Até um ministro do Supremo entrou na polêmica. Mais do que isso: defendeu Lula e criticou o colega de STF. Marco Aurélio Mello, o segundo mais antigo dos 11 ministros, considerou “legítimo” e “normal” que Lula manifetasse sua opinião sobre a data mais conveniente para o julgamento do mensalão. "Primeiro, porque é um leigo na área do direito. Segundo, porque integra o PT. Portanto, se o processo envolve pessoas ligadas ao PT, obviamente, se ocorrer uma condenação, repercutirá nas eleições municipais".
Opinião parecida com a manifestada dias antes pelo jurista e professor da USP Dalmo Dallari. Em entrevista ao 247, Dallari, antigo desafeto de Gilmar Mendes, afirmou: “Ainda que Lula tenha feito referências ao mensalão, é duvidoso se isso teria tanta implicação jurídica, pois parece ter sido numa conversa informal, feita na casa de um amigo comum dos dois”.
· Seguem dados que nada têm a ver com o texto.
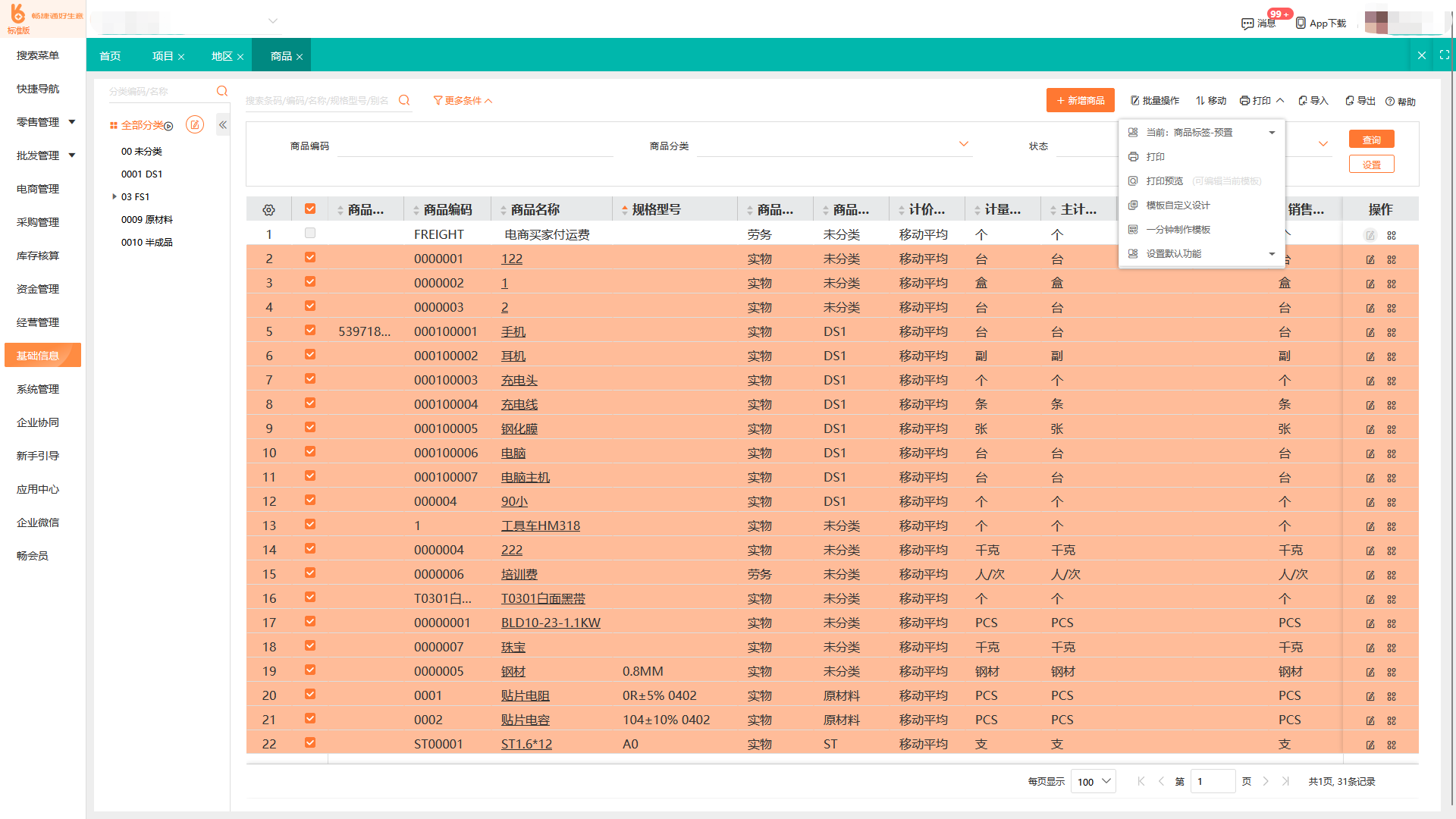The width and height of the screenshot is (1456, 819).
Task: Select the 基础信息 menu item
Action: pos(40,355)
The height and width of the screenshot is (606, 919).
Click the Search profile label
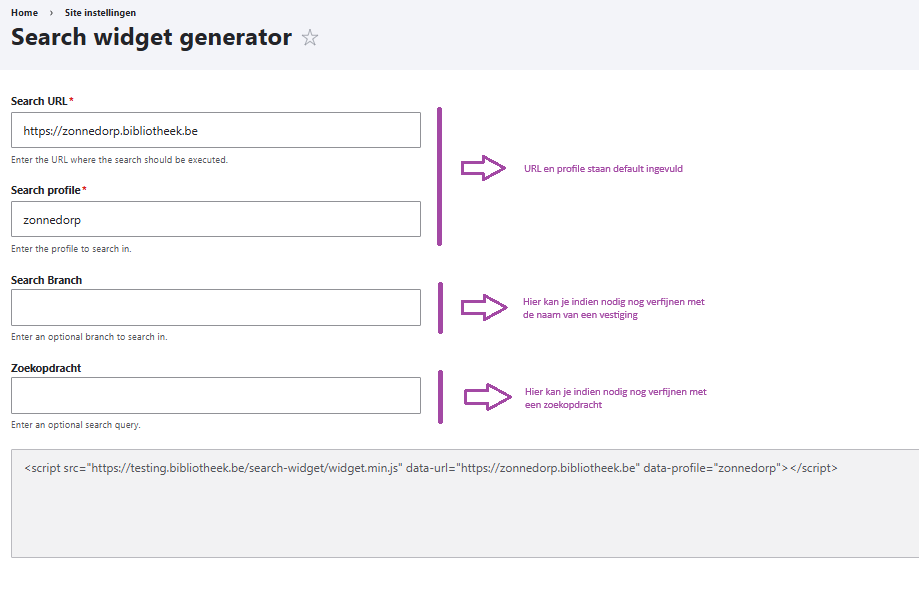46,190
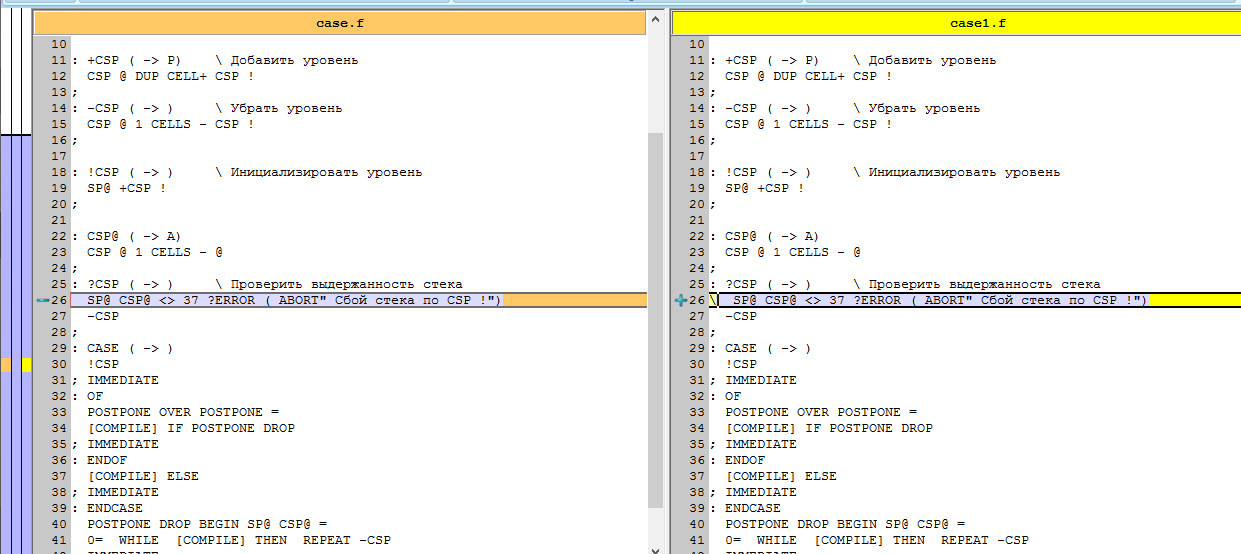1241x554 pixels.
Task: Click the minus diff marker on left line 26
Action: [41, 300]
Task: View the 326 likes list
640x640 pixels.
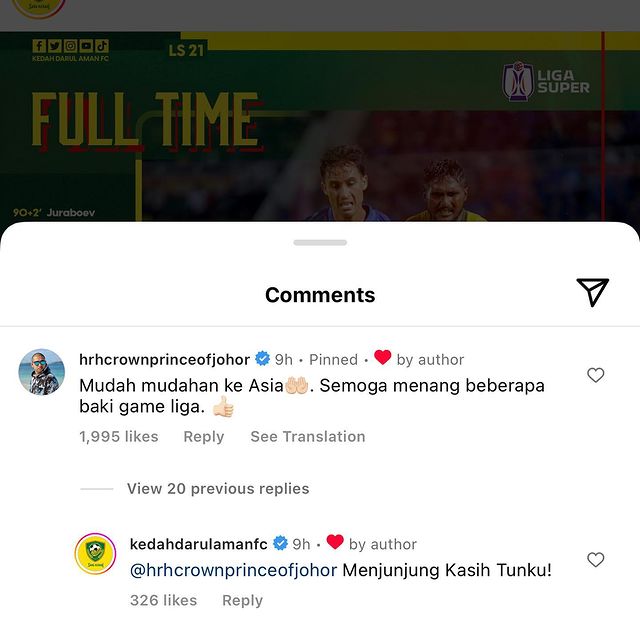Action: tap(163, 600)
A Embaixada da Venezuela no Brasil entrou em campo condenando Gilmar Mendes. Ela respondia à manchete do jornal O Globo, com fala do ministro do Supremo, segundo a qual o “Brasil não é a Venezuela de Chávez, onde o mandatário, quando contrariado, manda até prender juiz”.
Na boca de um político ou jornalista, a frase não teria nada demais. Mas saída de um membro da mais alta corte do Judiciário do Brasil, que mantém relações diplomáticas com o país citado? A embaixada venezuelana divulgou nota: “Recorrer à desinformação para envolver a Venezuela em debates que dizem respeito apenas aos brasileiros é uma atitude indecorosa – ainda mais partindo de um ministro da mais alta corte da nação irmã – e não reflete a parceria histórica entre Brasil e Venezuela”, disse o embaixador no Brasil, Maximilien Arveláiz.
Até o assumidamente conservador jornal O Estado de S. Paulo, geralmente hostil a Lula, passou a condenar a atitude de Gilmar. Em editorial, também classificou como “tardia” a denúncia do ministro, e ainda faz uma crítica indireta ao suposto uso, por parte de Gilmar Mendes, de avião particular cedido pelo senador Demóstenes Torres (DEM): “Certa vez, ao apoiar a divulgação individualizada dos salários do funcionalismo, o atual titular do STF, Carlos Ayres Britto, observou: ‘É o preço que se paga pela opção por uma carreira pública no seio de um Estado republicano’. No caso da magistratura, a conta inclui a recusa a convites que outros cidadãos podem aceitar com naturalidade.”
Para quem ainda duvida da mudança em curso na opinião pública basta ler os novos “gritos” do blogueiro da revista Veja, Reinaldo Azevedo. Defensor maior das teses da oposição ao governo petista - mais até do que os próprios membros do PSDB e do DEM -, ele agora afirma: “Está em curso uma operação para tentar desestabilizar Mendes e forçá-lo a se declarar impedido de julgar o mensalão”. Reinaldo vai além: “Trata-se de uma ação ampla, que encontra eco até mesmo dentro do tribunal”.